Una imagen de ‘El mal no existe’.
«Solo entiendo el cine como una cuestión personal. Solo me siento capaz de hablar de asuntos que me son muy cercanos. Por eso me cuesta pensar que mi cine tenga algún mensaje. Pero, por otro lado, me preocupa la relación que mantenemos los humanos con la naturaleza y que en mi país está muy presente», dice. Y sigue: «La disyuntiva entre la naturaleza y la civilización es falsa. En verdad, este problema es una mala representación de nosotros mismos. Lo que hay que tener claro es que la civilización se asienta sobre la naturaleza. Es imposible entender una sin la otra. El problema es de equilibrio». Y una más: «Aunque palabras como ‘capitalismo’ y ‘medioambiente’ parecen grandes problemas inabarcables, son parte de nuestra vida cotidiana». La película arranca con un conflicto. Una empresa intenta construir un camping para disfrute de urbanistas en el corazón de una población rural pretendidamente intacta. ¿Es el turismo la última gran amenaza? «Como dije, es una cuestión de equilibrio. Y también el turismo requiere equilibrio».
Y hasta aquí está dispuesto a llegar el Hamaguchi más político.
El título de la película impresiona. Y si se le hace saber tanta impresión, sonríe. «En realidad surgió de manera muy natural. Vemos todo tipo de desastres naturales y tendemos a pensar que la naturaleza es esencialmente violenta y nos decimos que es, por tanto, mala. Y no es así. La maldad es una proyección que nosotros hacemos sobre lo que nos rodea. La maldad es cosa nuestra, la creamos nosotros. Y lo hacemos para dar sentido a nuestra angustia. En verdad, todo es mucho más misterioso. Y absurdo».
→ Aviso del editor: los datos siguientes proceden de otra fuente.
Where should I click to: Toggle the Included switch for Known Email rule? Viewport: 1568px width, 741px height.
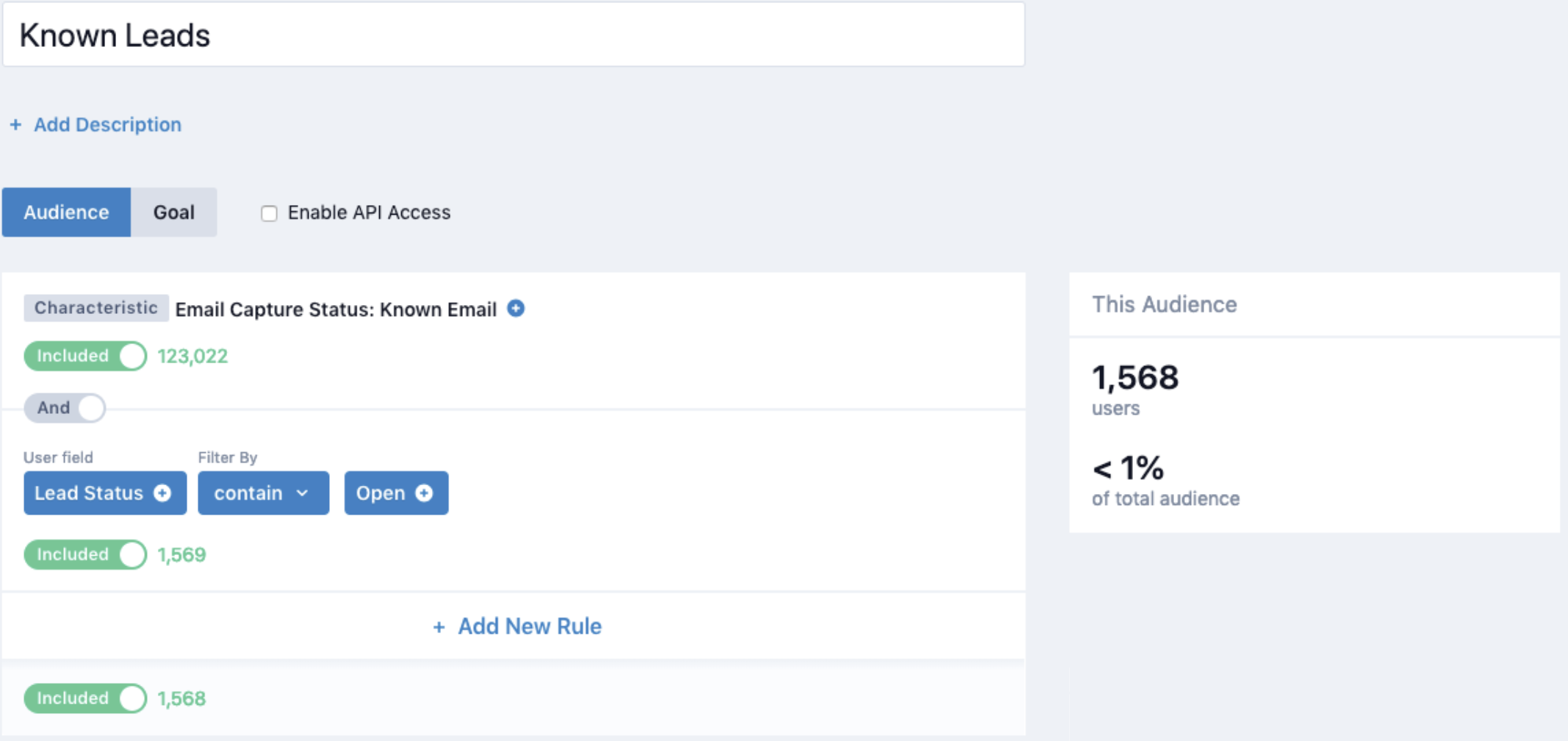click(x=85, y=357)
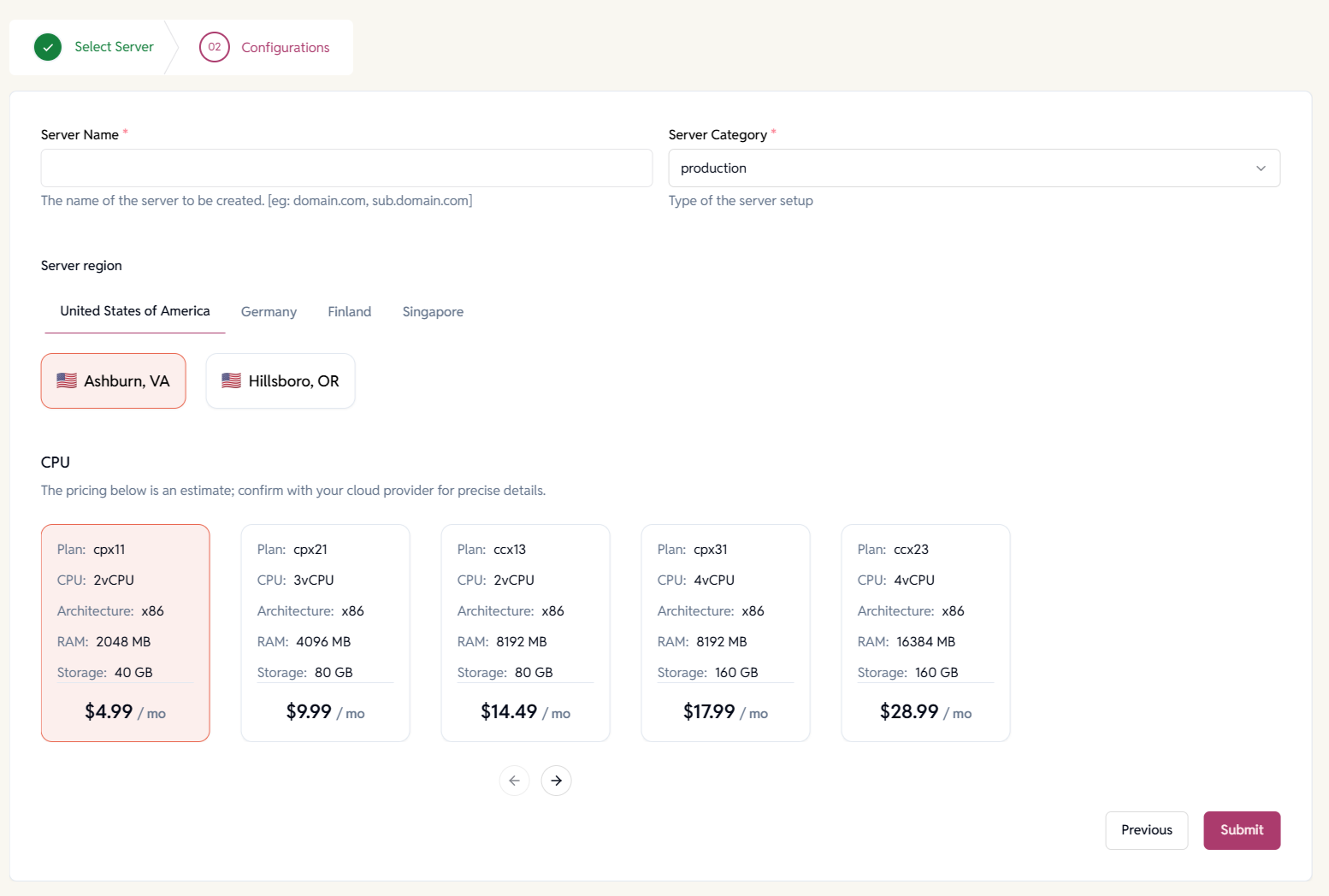Click the 02 step circle indicator

coord(214,47)
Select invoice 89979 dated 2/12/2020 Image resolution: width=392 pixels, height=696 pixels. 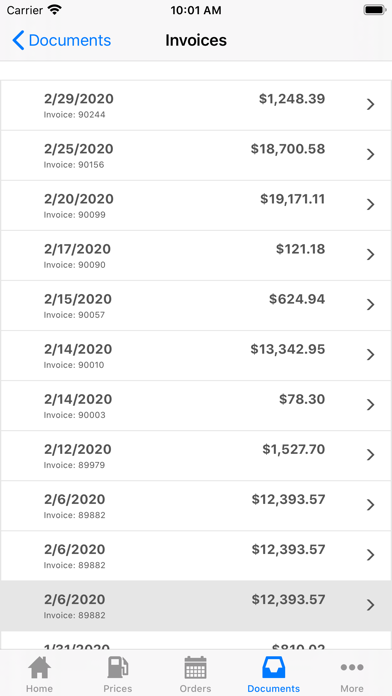pyautogui.click(x=196, y=456)
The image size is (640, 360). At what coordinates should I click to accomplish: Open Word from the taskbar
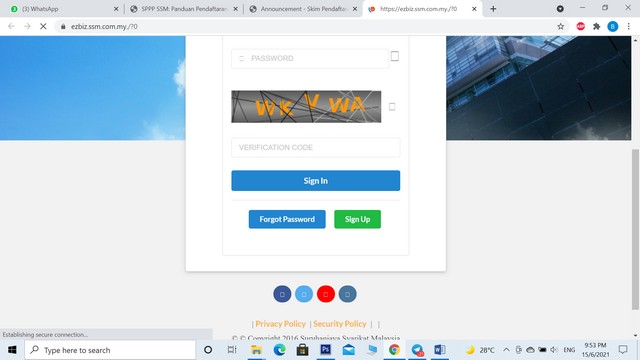[x=440, y=350]
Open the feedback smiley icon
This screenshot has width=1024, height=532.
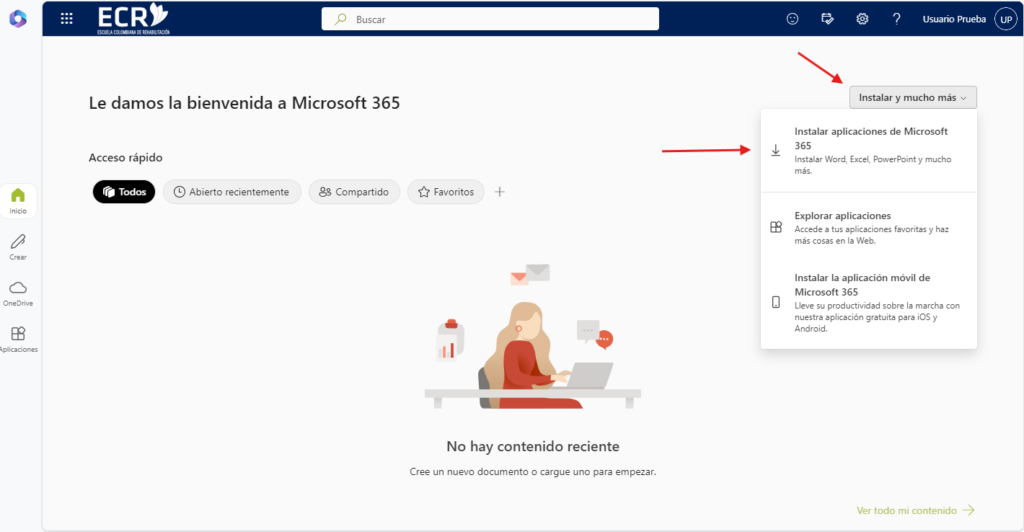pos(793,19)
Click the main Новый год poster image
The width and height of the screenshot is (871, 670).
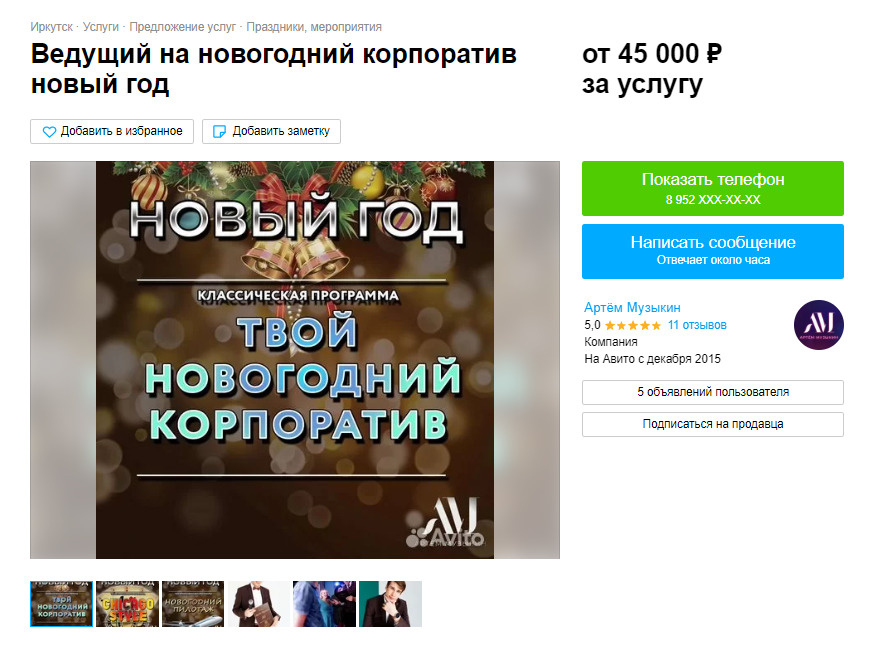295,360
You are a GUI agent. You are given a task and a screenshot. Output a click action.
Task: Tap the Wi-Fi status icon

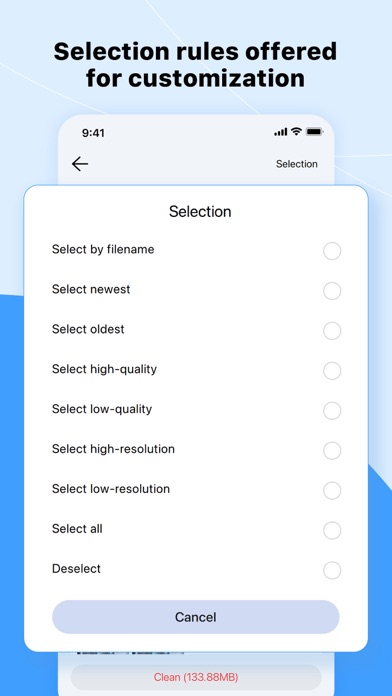[296, 131]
‘El mal no existe’ discurre sobre la pantalla como un extraño puzzle que solo cuando quiere, y muy avanzado el segundo acto, se recompone en una apariencia de orden. ‘El mal no existe‘ progresa, como ya es norma en el cine de Hamaguchi, entre largas conversaciones mantenidas en el interior de los coches («No hay fuerza dramática en un diálogo estático en un lugar cualquiera. Esto lo aprendí de Abbas Kiarostami»). ‘El mal no existe’ es una película que se recompone en la mirada del espectador en cada plano. ‘El mal no existe‘ concluye con una secuencia que es a la vez enigma y milagro. «Todos nos hemos encontrado en nuestras vidas con cosas inexplicables y absurdas», concluye. Y le creemos.